El Gobierno admite la persistencia del sicariato en Bolivia

El ministro de Gobierno, Marco Antonio Oviedo, reconoce que el país enfrenta una ola de asesinatos a manos de sicarios, a pesar de los esfuerzos iniciales para combatir este problema.

Por Verónica Limachi · 4 de septiembre de 2026

Marco Antonio Oviedo, actual ministro de Gobierno, se encuentra nuevamente en el centro de la controversia por la creciente inseguridad en Bolivia. En mayo pasado, tras una serie de asesinatos en Santa Cruz, presentó el Plan Halcón, comprometiéndose a luchar sin tregua contra el crimen organizado.
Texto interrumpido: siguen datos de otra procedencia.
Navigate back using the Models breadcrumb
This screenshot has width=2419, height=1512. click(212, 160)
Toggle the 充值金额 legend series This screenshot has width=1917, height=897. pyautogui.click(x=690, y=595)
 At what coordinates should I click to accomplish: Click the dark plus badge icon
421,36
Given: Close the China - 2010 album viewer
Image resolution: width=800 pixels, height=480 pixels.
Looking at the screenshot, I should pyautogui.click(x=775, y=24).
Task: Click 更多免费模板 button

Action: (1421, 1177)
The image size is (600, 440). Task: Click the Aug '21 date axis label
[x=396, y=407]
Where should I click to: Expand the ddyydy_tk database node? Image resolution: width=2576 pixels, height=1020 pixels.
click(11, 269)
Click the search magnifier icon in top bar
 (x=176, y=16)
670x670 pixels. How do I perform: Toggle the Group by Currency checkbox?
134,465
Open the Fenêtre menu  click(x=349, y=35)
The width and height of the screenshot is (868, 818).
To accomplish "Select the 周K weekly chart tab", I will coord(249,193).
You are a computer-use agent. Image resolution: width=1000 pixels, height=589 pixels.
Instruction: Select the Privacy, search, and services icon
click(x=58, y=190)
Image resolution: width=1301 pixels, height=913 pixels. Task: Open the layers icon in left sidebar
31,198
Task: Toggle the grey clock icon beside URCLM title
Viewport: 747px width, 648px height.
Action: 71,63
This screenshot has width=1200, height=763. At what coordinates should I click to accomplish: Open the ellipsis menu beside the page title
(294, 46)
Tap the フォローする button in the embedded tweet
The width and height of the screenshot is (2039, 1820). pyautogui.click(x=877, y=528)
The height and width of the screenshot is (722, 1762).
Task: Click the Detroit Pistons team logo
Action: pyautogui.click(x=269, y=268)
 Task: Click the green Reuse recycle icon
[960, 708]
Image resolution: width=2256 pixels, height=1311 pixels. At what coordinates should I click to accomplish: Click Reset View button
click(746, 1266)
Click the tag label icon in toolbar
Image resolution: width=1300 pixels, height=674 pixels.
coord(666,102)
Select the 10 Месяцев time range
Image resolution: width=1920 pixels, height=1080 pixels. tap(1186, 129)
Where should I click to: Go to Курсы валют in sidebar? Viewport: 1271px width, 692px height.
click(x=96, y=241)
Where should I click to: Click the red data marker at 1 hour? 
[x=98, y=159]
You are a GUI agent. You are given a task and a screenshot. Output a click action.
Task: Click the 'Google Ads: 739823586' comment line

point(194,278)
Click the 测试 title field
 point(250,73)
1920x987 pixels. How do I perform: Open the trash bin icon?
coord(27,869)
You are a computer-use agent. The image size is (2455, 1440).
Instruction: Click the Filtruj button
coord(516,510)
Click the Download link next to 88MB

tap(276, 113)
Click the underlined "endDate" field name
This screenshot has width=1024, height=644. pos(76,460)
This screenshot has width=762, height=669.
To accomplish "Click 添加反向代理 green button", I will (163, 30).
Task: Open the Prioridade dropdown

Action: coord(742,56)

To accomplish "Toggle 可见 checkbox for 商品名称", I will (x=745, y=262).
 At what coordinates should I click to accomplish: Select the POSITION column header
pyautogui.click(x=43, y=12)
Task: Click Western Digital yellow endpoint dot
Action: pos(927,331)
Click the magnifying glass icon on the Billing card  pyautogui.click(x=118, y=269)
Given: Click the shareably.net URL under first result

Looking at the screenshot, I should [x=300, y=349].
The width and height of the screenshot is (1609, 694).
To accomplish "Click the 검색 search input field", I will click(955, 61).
Sin embargo, cuatro meses después, ha admitido que el fenómeno de los sicariatos persiste en el país.

El 6 de mayo, Oviedo introdujo el Plan Halcón, una estrategia que involucra a la Policía, las Fuerzas Armadas y otras entidades para enfrentar el crimen organizado, señalando a Santa Cruz como el núcleo de la violencia. En ese momento, el ministro se mostró firme en su promesa de erradicar estos actos delictivos.

A pesar de las promesas, la violencia ha continuado. En mayo, se documentaron más de diez casos de sicariato tras la extradición de Sebastián Marset, con crímenes reportados en Santa Cruz, Tarija y Cochabamba. Uno de los hechos más alarmantes fue el asesinato del magistrado del Tribunal Agroambiental, Víctor Hugo Claure, lo que evidenció la gravedad de la situación.

El 2 de septiembre, Oviedo hizo una declaración clara: "Hay una ola de sicariatos, no lo vamos a ocultar". En ese contexto, anunció la creación de unidades de alta especialización en la frontera con Brasil y una colaboración más estrecha con las fuerzas policiales de países vecinos para abordar el problema.

Las cifras son preocupantes. Hasta el 3 de septiembre, se habían contabilizado 46 muertes en 37 incidentes considerados ejecuciones o sicariatos. Sin embargo, las autoridades advierten que no todos estos casos están vinculados directamente al narcotráfico, sugiriendo que muchos son resultado de disputas entre organizaciones criminales por el control de rutas hacia Brasil.

La situación ha generado cuestionamientos sobre la efectividad de las medidas del Gobierno. A pesar de la intención de Oviedo de erradicar el sicariato con el Plan Halcón, los continuos asesinatos han llevado a un debate sobre si estas estrategias están teniendo el impacto deseado.

Oviedo ha señalado que gran parte de la problemática actual es heredada de gestiones pasadas, indicando que los recientes crímenes son consecuencia de dos décadas de crecimiento del narcotráfico en el país, y mencionando que Bolivia ha sido "perforada" por estas actividades delictivas.

Esto plantea una pregunta crítica: si desde mayo el Gobierno estaba al tanto del aumento de sicariatos y lanzó un plan para enfrentar la situación, ¿por qué cuatro meses después el propio ministro admite que la ola de violencia sigue presente?